§ **Problem details**: Copy, from the entries below, each line in which the string "page" appears.

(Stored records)
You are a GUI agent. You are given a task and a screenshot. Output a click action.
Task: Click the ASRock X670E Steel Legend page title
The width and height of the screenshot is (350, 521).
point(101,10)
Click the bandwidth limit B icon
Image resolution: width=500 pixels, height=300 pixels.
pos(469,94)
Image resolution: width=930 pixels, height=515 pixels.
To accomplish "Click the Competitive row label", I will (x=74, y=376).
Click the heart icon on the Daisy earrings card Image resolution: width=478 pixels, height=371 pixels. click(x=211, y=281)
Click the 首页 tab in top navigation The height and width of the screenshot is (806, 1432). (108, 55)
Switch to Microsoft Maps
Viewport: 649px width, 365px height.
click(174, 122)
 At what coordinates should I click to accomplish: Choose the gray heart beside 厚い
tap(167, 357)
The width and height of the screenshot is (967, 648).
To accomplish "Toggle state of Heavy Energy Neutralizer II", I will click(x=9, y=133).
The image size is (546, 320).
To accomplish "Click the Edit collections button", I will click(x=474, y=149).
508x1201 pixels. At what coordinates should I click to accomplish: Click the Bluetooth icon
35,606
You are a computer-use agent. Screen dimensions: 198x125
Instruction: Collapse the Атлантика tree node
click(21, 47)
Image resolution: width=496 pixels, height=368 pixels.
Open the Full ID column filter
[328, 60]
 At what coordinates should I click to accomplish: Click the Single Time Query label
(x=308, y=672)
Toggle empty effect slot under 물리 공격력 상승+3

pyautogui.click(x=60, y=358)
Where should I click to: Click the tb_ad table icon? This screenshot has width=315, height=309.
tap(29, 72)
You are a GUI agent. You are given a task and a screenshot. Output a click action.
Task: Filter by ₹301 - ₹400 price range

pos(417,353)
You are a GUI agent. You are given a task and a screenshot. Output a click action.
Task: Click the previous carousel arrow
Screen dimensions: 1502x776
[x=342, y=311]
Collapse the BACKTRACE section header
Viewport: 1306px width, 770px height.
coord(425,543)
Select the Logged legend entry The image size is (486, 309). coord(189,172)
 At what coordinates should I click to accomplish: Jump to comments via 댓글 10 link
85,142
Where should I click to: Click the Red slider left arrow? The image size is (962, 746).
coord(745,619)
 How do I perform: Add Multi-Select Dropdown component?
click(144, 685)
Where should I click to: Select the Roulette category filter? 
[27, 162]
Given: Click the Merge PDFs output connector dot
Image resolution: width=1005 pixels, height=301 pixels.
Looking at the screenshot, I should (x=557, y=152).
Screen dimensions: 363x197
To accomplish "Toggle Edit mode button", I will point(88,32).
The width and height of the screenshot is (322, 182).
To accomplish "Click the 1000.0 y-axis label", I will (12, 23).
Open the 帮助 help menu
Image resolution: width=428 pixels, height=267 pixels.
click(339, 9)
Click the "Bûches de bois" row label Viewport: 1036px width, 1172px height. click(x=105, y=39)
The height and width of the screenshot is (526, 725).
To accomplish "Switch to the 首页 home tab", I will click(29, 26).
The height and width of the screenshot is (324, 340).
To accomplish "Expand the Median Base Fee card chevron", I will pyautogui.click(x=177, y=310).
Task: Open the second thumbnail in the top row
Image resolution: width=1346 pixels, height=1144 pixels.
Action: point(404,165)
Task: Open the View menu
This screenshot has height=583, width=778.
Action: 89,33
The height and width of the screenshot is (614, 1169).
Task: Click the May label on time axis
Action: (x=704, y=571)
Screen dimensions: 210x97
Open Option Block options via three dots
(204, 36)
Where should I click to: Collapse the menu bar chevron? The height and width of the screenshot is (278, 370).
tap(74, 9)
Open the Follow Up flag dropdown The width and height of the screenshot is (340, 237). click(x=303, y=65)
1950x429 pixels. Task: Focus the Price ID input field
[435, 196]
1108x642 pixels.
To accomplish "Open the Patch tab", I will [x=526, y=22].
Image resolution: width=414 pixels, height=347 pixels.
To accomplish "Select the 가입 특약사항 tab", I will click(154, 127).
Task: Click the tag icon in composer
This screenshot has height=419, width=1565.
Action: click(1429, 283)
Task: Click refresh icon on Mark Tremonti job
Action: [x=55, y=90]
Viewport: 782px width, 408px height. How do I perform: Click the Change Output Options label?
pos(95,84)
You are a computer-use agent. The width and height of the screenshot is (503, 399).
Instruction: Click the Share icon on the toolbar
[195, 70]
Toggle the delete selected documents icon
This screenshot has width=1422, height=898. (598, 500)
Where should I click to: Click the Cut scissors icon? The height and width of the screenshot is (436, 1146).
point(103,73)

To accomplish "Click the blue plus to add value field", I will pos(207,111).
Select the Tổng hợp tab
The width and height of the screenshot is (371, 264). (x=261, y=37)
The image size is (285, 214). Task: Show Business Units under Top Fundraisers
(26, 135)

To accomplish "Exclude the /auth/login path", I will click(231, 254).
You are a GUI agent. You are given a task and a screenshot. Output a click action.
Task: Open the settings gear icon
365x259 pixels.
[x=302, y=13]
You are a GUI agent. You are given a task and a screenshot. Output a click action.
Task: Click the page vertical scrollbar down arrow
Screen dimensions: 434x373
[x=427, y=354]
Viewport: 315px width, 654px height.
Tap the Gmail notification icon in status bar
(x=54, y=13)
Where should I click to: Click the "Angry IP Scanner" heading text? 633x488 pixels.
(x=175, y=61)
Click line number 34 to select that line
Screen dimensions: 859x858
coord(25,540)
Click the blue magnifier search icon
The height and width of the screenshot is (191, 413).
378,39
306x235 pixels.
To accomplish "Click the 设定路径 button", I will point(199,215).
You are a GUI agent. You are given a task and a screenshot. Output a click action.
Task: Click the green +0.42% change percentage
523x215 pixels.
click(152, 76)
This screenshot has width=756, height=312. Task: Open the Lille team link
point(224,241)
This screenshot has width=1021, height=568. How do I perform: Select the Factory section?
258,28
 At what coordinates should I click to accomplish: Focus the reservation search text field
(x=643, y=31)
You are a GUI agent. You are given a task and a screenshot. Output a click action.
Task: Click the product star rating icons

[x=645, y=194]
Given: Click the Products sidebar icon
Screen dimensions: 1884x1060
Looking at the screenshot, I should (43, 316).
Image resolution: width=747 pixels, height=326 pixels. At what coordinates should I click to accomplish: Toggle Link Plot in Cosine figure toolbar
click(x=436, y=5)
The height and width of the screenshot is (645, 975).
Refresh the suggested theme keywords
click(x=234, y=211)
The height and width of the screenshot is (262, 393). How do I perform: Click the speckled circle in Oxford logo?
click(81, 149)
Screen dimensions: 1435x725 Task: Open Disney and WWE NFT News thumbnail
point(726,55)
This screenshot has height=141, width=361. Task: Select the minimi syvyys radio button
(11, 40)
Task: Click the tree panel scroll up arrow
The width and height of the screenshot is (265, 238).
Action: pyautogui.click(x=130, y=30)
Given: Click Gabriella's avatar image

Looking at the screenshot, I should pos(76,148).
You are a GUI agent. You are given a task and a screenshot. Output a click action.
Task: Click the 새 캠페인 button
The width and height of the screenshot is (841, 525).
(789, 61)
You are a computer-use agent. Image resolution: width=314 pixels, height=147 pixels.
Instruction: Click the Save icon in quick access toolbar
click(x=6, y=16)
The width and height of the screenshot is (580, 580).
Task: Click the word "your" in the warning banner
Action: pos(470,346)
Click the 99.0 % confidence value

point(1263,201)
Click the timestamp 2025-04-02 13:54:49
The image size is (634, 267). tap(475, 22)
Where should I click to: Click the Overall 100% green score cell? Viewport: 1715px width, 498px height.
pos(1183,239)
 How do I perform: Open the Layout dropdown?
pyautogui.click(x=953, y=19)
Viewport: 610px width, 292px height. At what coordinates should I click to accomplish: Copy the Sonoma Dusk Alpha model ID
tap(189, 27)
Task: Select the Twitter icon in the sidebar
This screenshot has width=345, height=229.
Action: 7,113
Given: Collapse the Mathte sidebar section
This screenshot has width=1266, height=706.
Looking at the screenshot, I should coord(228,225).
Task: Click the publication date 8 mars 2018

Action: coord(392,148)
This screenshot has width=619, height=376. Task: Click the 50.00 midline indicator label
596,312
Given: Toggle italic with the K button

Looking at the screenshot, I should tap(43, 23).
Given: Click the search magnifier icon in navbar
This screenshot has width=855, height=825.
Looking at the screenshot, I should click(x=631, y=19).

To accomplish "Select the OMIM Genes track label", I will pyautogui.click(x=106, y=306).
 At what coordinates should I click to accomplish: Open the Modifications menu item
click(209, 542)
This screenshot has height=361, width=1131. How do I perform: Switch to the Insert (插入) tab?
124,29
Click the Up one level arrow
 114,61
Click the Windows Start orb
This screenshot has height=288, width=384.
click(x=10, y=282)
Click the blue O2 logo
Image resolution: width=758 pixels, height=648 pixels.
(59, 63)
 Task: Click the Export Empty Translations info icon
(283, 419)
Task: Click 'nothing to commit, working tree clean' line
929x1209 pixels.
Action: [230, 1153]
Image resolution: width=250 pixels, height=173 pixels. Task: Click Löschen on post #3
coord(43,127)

§ **Exercise result**:
Task: Click the ASRock X670E Steel Legend page title
Task: Click the page vertical scrollbar down arrow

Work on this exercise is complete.